[OPSAWG] Service Assurance for Intent-based Networking Architecture

stefan vallin <stefan@wallan.se> Wed, 20 November 2019 10:38 UTC

From: stefan vallin <stefan@wallan.se>
Content-Type: text/plain; charset="utf-8"
Content-Transfer-Encoding: quoted-printable
Mime-Version: 1.0 (Mac OS X Mail 12.4 \(3445.104.11\))
Date: Wed, 20 Nov 2019 11:37:17 +0100
References: <5D45EBA8-4DD3-420C-A91A-AA804D6216B4@charter.com> <BYAPR11MB258458B4AE8882195FE1845BDA4F0@BYAPR11MB2584.namprd11.prod.outlook.com>
To: "opsawg@ietf.org" <opsawg@ietf.org>
In-Reply-To: <BYAPR11MB258458B4AE8882195FE1845BDA4F0@BYAPR11MB2584.namprd11.prod.outlook.com>
Message-Id: <034B974F-C977-46F6-BFC8-F2EC2B369CAB@wallan.se>
Archived-At: <https://mailarchive.ietf.org/arch/msg/opsawg/XM1LJ1R3uTtCg-HKq2RvsQnv1Ew>
Subject: [OPSAWG] Service Assurance for Intent-based Networking Architecture
Precedence: list

Hi Benoit!
Thanks for bringing the issue of service assurance to the table. More work is needed on this topic.

Some high-level comments on the drafts

The drafts present a YANG module for performing reasoning across a “generic” service tree.
This has existed in assurance systems for a long time: inventory based systems as well as fault managers had modules for this, like Micromuse Impact, OpenView Service Navigator etc.
The overall idea is to feed KPIs, events, alarms etc into the tree and reasoning upwards to do service impact analysis and downwards to do root-cause analysis.

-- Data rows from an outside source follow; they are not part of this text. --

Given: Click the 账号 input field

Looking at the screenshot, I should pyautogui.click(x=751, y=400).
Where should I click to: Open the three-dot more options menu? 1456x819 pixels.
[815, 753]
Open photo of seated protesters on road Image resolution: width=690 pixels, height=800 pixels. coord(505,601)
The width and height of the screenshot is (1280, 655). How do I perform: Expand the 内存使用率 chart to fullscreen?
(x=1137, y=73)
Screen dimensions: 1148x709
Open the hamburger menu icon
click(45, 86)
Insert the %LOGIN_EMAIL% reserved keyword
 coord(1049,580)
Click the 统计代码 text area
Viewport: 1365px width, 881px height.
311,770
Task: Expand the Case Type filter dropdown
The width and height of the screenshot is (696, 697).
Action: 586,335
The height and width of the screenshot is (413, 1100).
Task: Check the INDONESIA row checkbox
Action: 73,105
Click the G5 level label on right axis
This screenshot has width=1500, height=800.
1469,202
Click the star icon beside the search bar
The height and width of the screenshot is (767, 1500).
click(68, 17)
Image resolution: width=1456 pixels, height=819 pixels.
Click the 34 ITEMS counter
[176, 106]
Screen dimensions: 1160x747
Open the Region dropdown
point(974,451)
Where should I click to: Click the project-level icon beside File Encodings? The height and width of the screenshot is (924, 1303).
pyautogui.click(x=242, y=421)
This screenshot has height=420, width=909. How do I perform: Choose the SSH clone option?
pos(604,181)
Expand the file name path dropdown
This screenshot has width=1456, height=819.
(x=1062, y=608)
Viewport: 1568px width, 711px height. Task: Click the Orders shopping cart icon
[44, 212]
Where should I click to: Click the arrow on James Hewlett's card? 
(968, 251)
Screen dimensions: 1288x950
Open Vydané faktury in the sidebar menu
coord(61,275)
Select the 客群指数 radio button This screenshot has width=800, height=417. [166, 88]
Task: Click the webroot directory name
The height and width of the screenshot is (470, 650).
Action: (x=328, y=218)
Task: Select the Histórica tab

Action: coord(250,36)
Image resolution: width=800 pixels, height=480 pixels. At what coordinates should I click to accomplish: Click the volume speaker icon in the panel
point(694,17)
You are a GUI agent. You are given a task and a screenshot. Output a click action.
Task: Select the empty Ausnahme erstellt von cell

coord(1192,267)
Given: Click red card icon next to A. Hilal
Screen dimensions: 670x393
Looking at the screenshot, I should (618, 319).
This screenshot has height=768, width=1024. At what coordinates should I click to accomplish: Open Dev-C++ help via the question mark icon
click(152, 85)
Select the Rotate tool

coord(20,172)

I have some concerns based on the above:
1) The draft should be renamed. Claiming a service tree being *the* architecture for intent-based network assurance is maybe too ambitious. There are so many other things needed for service assurance in intent-based networking:
- how to represent service tests and service SLA monitoring as part of the intent?
- how to monitor the data-plane as such
- how to represent closed-loop policies
- and more
So I think the draft should be renamed to the relevant, more limited scope: A "YANG data-model for representing generic service trees”, or something

2) Looking back at practical experience with above mentioned tools, it was very hard to get the approach to work (or someone else out there is smarter?).
The dependencies between services/subservices are subtle. Either the dependencies get too coarse-grained so that everything gets red, or too fine-grained to have too few hits. Who are to express this knowledge in a large multi-vendor network? The classical service impact tools had fairly advanced algorithms attached to the graph to try to capture this, not just a dependency link. It more or less is as complex as the knowledge acquisition problem for classical rule-based AI, how many dependencies do we need to express until we can do a good job in the service tree?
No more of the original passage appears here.